The domestic growth rate at 13.5 per cent was below the market growth rate of 15-16 per cent.  The company has said that this was due to the delayed monsoon but it expects this to pick up in the second half of the current fiscal. During the quarter the company’s drugs for segments such as asthma, antibiotics and cardiovascular saw good pick-up. 

On the back of lower material costs and higher realisations of Lexapro, its EBITDA margins expanded sharply from 23.9 per cent in the September quarter of last fiscal to 30.5 per cent in the quarter under review. The company is almost debt-free and hence there is negligible interest outgo. Its tax expenses rose sharply from Rs 84 crore to Rs 161 crore on account of the increase in turnover. The effective tax rate was 24 per cent during the quarter and the management expects the same to remain for FY13. 
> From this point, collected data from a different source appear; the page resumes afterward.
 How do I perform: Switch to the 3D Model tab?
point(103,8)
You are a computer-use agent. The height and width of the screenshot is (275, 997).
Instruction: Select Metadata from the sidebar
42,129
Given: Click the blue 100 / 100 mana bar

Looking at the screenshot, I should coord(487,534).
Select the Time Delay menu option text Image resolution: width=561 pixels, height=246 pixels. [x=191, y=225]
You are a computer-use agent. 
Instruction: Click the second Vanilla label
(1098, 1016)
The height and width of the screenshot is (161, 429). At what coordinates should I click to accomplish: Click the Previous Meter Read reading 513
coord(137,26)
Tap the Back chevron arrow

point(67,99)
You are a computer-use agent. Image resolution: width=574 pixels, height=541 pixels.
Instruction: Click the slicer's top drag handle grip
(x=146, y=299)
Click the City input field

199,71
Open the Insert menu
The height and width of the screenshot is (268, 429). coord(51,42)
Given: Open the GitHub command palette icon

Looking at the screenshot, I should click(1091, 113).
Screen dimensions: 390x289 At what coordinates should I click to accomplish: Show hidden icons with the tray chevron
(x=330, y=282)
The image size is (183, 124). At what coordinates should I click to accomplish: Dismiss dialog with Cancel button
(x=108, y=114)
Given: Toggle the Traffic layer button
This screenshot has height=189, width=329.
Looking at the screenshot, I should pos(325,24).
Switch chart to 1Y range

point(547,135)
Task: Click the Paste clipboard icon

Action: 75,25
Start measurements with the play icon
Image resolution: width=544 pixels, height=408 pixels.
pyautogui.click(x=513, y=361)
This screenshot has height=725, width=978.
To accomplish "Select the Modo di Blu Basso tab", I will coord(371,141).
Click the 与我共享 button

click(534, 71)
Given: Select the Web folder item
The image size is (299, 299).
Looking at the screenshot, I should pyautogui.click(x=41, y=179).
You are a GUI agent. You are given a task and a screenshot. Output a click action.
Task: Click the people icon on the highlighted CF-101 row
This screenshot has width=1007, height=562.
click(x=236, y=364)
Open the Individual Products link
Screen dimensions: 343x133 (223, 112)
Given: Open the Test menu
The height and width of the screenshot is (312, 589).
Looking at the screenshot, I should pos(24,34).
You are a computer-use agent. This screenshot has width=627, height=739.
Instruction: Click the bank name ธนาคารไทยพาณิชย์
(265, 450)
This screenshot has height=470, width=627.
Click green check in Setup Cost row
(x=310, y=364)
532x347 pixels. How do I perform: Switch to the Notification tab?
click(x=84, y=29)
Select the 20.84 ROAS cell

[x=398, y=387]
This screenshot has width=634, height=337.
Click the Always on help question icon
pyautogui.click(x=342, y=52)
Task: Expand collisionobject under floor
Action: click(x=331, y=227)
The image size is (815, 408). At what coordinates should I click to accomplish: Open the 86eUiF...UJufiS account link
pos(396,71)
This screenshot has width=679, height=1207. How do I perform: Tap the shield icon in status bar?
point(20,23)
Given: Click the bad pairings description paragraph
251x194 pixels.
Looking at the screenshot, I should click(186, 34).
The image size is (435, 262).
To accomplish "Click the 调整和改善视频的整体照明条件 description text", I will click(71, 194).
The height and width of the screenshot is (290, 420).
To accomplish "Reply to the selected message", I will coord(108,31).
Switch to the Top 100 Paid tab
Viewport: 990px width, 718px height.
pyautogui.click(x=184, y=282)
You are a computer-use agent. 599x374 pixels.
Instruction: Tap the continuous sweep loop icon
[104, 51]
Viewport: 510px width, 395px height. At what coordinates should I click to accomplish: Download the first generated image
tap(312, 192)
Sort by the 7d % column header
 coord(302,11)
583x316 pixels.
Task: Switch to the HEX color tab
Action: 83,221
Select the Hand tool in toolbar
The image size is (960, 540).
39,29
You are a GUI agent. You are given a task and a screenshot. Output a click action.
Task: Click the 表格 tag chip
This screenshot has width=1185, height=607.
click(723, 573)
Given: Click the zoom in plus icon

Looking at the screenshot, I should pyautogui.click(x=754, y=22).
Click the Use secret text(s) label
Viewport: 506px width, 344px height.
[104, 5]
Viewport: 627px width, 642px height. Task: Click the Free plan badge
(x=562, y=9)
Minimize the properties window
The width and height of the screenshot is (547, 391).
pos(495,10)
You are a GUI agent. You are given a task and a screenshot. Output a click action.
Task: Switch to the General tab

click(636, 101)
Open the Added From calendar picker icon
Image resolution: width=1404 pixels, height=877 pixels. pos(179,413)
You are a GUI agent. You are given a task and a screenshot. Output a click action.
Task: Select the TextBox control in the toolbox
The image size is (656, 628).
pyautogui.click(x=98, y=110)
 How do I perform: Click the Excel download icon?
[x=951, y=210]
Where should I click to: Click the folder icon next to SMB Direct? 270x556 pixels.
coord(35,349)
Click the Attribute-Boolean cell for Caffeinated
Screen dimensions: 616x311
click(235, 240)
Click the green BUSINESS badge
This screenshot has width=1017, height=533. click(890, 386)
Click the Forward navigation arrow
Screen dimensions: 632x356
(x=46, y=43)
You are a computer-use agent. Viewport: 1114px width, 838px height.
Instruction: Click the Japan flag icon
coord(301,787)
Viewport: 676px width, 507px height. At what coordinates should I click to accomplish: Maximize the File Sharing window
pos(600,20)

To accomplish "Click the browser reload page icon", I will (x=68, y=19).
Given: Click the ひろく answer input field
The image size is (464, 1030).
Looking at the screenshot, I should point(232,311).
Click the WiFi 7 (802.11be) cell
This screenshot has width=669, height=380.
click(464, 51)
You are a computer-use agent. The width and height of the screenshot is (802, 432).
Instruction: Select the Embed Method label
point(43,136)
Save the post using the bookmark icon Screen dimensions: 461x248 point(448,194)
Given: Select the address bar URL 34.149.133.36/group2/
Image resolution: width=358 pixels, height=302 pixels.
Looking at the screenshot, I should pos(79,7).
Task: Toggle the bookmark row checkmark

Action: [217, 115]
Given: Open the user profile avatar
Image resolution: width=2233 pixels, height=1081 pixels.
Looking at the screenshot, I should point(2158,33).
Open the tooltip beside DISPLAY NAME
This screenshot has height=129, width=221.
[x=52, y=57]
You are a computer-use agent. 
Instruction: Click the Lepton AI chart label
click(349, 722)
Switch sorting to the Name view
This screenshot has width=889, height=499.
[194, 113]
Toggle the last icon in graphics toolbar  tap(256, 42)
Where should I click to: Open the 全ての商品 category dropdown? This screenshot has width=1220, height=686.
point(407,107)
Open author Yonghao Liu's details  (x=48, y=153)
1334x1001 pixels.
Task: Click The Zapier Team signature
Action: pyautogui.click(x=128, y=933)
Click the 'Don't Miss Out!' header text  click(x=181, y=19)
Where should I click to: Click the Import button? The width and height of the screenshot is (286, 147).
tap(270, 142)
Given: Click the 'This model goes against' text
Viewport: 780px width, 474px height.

In the course of a conference call, Cipla revised its topline growth estimate to 15 per cent from the earlier estimate of 12-15 per cent. It has also guided that its revenues will grow to USD 5 billion by 2020 and that the base business margins are much better than seen in FY12. Though the domestic business has shown some drag in the quarter, it expects to show a growth of 17-18 per cent in the future. 

The best part is that its Indore SEZ facility has received approval from the USFDA. This SEZ will be good for the company as it expects high growth in exports. It also means that the contribution of the domestic business will further decline in the future, thereby improving its margins. 

On valuation front, the scrip is currently trading at TTM PE of 21x. We expect the growth momentum to continue and therefore investors would do well to enter the counter on every dip.